§ **Brief**:
Begin at the line containing "The image size is (648, 486)." in the entries below and end at the line containing "Task: Click the Symphony logo icon"; transcribe that range exactly and nothing outside it.

START Raw data

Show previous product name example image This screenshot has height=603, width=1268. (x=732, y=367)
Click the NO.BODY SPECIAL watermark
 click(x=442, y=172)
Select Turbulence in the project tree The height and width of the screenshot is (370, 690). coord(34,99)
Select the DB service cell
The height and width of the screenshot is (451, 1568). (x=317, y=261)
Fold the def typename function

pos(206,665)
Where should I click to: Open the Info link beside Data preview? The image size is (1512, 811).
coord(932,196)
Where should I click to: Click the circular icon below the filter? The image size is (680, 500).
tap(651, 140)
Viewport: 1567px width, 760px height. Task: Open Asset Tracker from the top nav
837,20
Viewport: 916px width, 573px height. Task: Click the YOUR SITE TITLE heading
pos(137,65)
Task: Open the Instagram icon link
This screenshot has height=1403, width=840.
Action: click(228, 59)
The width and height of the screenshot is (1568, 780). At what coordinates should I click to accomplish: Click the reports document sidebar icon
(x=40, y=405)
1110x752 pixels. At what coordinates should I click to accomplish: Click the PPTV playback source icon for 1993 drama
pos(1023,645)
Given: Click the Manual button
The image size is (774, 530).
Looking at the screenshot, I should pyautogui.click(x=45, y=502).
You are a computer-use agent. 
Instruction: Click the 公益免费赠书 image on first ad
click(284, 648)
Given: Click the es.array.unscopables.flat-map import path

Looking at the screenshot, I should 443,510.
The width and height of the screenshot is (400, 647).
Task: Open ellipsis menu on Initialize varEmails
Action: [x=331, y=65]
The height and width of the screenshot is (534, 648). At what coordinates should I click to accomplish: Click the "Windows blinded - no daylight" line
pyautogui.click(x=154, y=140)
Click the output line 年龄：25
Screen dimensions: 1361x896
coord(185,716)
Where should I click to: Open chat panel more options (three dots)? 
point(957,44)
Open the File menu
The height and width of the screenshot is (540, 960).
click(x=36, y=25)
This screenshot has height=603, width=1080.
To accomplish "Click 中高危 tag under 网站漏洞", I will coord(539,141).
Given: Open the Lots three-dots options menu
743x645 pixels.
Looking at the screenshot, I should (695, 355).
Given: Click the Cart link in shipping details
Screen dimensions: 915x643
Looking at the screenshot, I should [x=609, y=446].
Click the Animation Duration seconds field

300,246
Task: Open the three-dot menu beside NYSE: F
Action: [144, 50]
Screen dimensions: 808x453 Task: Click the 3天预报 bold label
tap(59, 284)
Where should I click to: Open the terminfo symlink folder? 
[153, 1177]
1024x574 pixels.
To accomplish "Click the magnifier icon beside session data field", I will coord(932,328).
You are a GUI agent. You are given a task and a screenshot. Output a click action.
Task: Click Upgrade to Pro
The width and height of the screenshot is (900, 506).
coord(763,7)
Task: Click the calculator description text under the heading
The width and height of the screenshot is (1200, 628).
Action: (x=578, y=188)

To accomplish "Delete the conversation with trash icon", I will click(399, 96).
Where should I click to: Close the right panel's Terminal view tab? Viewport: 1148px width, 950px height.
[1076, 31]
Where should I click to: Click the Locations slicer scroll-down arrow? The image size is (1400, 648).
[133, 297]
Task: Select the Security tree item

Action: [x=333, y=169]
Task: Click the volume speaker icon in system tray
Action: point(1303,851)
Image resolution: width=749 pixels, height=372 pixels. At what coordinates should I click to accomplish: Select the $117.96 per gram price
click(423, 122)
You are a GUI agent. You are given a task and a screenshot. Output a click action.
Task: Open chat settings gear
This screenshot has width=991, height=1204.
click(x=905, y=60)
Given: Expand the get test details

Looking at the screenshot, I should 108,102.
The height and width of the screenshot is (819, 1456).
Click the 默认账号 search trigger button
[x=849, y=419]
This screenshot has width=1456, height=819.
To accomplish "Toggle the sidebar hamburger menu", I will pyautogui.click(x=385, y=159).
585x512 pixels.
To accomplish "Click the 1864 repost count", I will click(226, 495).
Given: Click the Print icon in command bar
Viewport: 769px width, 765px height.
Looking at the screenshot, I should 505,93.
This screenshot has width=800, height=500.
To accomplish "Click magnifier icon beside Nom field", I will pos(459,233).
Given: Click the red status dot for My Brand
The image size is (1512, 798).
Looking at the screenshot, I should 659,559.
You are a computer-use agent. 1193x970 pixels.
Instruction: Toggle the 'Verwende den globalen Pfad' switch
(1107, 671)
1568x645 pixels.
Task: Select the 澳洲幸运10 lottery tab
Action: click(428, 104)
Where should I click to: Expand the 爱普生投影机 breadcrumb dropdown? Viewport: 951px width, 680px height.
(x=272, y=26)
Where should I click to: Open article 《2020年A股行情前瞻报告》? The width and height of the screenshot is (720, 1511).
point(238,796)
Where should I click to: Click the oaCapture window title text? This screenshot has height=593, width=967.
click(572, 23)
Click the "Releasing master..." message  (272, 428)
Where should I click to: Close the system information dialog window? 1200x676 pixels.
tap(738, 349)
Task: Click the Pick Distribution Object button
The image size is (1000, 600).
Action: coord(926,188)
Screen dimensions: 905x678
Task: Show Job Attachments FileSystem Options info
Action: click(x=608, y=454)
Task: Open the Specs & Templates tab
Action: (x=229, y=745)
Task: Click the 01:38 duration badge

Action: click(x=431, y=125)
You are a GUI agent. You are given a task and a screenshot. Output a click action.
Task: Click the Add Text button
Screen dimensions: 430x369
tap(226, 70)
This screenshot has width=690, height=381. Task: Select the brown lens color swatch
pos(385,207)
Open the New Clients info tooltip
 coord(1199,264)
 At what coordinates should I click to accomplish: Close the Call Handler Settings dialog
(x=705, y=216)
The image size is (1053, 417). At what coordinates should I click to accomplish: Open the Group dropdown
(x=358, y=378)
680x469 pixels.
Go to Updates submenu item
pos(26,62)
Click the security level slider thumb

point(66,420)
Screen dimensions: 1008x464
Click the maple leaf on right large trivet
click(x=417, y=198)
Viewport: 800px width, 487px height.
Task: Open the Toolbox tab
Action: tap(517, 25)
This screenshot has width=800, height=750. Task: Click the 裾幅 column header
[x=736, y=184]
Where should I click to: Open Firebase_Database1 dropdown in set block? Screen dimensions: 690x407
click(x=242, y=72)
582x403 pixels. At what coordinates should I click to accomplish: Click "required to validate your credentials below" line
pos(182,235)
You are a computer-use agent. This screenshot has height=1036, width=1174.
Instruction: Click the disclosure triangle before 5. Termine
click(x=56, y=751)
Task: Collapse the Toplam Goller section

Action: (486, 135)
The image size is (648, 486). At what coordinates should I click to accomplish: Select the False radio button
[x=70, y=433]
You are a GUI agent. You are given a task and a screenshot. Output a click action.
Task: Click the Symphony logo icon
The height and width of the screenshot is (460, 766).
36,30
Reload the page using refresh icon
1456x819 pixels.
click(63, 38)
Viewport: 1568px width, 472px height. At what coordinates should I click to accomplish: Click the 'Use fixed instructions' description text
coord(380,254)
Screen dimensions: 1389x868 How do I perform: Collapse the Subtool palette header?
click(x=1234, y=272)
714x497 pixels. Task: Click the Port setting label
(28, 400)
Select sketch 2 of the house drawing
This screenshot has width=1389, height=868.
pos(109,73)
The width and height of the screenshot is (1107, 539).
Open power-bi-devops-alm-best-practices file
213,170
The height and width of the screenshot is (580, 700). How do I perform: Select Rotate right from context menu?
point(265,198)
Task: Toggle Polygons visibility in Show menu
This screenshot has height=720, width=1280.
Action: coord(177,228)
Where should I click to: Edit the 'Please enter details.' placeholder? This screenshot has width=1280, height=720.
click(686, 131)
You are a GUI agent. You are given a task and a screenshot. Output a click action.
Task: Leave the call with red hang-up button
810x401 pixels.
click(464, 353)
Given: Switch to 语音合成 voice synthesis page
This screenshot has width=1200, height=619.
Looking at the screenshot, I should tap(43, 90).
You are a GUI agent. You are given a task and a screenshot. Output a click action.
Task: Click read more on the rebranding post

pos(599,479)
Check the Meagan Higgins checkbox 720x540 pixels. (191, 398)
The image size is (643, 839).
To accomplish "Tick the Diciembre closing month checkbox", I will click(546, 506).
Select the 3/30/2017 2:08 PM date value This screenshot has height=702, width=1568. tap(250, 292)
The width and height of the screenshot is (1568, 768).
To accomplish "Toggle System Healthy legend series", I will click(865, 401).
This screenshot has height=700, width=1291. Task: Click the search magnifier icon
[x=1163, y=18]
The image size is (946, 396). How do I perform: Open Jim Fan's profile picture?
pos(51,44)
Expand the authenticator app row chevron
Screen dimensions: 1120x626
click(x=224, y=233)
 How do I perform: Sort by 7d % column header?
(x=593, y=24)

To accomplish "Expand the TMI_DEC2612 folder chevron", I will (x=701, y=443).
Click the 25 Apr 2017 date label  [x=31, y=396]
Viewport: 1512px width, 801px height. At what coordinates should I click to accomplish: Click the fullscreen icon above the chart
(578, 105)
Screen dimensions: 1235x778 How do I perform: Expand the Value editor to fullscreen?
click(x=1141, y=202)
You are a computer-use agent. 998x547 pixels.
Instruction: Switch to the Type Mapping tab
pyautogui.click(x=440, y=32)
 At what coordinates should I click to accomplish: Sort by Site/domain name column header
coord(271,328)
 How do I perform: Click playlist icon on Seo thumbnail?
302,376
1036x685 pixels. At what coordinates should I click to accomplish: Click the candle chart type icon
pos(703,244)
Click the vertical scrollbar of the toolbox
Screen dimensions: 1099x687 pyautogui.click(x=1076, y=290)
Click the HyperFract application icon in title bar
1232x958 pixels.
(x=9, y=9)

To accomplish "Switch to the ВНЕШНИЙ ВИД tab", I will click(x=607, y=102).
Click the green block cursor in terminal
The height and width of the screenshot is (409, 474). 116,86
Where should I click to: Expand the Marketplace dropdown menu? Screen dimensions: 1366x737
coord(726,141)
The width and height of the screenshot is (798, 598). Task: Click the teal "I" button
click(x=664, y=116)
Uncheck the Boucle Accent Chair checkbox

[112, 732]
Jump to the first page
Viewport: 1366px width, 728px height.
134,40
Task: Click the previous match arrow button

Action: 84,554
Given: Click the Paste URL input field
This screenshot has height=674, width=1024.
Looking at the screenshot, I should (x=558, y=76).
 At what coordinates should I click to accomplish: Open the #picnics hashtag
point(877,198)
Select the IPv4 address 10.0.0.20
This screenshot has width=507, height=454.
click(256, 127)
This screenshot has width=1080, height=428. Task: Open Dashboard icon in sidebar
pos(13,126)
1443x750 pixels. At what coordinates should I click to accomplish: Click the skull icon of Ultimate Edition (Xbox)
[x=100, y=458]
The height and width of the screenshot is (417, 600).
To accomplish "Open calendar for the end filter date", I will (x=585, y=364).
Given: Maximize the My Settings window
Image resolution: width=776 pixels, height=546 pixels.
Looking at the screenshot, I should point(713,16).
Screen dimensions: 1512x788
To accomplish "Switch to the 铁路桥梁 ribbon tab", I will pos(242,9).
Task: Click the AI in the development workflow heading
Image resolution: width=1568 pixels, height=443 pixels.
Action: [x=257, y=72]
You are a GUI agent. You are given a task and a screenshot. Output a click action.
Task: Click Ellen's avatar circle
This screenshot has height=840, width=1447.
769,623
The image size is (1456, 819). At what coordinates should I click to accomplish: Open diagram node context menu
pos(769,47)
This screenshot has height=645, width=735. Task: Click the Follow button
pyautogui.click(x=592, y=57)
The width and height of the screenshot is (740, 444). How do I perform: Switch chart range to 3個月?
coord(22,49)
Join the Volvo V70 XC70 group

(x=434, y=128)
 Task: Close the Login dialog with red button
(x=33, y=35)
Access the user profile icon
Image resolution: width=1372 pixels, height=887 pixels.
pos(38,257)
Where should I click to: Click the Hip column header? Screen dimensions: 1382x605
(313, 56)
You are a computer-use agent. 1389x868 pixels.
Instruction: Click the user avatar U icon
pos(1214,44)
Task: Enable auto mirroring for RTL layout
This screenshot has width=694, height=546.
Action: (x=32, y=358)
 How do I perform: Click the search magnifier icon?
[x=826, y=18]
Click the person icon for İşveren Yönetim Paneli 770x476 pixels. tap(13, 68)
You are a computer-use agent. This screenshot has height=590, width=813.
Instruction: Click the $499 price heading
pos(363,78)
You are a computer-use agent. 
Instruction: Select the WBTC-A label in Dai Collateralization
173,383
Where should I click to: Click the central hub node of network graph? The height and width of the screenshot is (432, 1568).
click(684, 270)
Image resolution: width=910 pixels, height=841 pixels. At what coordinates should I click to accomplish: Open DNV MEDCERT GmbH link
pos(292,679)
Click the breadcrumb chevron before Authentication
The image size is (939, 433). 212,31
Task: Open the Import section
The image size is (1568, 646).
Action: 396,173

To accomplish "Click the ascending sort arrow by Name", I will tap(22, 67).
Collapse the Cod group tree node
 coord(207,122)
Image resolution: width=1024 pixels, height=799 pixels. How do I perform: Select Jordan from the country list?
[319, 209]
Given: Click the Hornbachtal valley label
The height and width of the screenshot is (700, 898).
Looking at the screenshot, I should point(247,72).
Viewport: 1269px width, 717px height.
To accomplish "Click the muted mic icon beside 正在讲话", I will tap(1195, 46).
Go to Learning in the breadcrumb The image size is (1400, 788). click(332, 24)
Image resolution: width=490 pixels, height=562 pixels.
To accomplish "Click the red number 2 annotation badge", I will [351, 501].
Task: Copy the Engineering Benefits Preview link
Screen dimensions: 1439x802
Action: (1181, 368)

END Raw data

§ **Answer section**:
The image size is (648, 486). At what coordinates should I click to accomplish: Select the False radio button
[x=70, y=433]
You are a GUI agent. You are given a task and a screenshot. Output a click action.
Task: Click the Symphony logo icon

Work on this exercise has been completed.